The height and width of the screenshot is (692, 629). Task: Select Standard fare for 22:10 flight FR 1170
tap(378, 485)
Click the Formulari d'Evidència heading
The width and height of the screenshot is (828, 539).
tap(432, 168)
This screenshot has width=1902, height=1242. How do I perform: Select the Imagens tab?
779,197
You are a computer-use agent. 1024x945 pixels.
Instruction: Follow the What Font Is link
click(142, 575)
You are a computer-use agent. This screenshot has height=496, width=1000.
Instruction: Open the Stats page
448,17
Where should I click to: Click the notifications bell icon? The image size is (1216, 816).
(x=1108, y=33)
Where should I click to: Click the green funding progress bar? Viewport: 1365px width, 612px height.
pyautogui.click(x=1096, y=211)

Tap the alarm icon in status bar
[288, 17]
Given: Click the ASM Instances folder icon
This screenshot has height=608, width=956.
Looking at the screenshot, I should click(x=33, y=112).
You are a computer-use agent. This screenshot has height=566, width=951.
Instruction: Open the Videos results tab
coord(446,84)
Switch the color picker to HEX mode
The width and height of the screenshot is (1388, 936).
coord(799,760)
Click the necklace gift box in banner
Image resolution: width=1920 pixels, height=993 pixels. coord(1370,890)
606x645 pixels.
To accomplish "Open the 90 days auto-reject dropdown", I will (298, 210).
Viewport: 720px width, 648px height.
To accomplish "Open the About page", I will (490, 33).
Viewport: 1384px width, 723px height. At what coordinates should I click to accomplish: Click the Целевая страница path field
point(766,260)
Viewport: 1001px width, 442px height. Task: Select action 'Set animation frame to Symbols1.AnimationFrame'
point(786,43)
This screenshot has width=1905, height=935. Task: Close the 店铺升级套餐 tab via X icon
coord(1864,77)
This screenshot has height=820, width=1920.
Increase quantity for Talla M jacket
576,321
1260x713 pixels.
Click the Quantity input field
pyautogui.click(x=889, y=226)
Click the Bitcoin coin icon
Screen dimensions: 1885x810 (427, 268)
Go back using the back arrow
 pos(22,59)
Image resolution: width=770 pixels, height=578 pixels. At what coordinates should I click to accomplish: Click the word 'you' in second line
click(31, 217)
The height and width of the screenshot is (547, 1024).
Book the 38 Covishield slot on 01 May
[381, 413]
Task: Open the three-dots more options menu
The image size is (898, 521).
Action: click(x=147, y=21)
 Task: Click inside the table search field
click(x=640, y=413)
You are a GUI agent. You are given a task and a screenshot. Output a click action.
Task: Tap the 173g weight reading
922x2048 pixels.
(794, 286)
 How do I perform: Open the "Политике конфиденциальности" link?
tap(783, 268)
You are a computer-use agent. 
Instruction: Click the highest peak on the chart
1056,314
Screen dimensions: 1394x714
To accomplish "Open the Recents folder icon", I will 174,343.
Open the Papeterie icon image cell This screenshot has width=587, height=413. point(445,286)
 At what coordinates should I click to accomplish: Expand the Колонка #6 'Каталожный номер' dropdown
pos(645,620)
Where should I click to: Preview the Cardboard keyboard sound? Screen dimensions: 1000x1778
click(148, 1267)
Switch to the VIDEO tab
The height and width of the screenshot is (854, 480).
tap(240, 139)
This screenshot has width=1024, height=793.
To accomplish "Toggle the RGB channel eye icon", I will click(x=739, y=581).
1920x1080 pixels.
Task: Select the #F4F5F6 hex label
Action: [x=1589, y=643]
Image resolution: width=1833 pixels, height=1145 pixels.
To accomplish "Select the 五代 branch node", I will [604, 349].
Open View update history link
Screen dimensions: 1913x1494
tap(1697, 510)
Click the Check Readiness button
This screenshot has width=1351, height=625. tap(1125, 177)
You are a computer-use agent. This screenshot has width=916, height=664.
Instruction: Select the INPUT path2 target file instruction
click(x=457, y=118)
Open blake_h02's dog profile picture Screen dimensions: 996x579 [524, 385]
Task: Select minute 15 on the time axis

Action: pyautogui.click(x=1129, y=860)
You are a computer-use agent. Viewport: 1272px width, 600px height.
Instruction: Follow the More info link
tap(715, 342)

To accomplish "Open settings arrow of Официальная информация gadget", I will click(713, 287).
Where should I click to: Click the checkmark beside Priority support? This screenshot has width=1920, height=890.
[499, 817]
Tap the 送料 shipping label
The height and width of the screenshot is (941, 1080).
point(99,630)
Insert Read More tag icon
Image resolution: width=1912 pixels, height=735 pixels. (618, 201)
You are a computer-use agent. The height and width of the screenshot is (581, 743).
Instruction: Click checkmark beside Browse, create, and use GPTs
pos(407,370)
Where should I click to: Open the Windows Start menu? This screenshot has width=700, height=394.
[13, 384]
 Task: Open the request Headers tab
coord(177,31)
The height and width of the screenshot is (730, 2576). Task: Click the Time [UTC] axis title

» The problem: What you give back should be only the lines of the records above, starting at the line with "Image resolution: width=1833" and ending at the line with "Tap the 送料 shipping label", restated word for word.

» Expected answer:
Image resolution: width=1833 pixels, height=1145 pixels.
To accomplish "Select the 五代 branch node", I will [604, 349].
Open View update history link
Screen dimensions: 1913x1494
tap(1697, 510)
Click the Check Readiness button
This screenshot has width=1351, height=625. tap(1125, 177)
You are a computer-use agent. This screenshot has width=916, height=664.
Instruction: Select the INPUT path2 target file instruction
click(x=457, y=118)
Open blake_h02's dog profile picture Screen dimensions: 996x579 [524, 385]
Task: Select minute 15 on the time axis

Action: pyautogui.click(x=1129, y=860)
You are a computer-use agent. Viewport: 1272px width, 600px height.
Instruction: Follow the More info link
tap(715, 342)

To accomplish "Open settings arrow of Официальная информация gadget", I will click(713, 287).
Where should I click to: Click the checkmark beside Priority support? This screenshot has width=1920, height=890.
[499, 817]
Tap the 送料 shipping label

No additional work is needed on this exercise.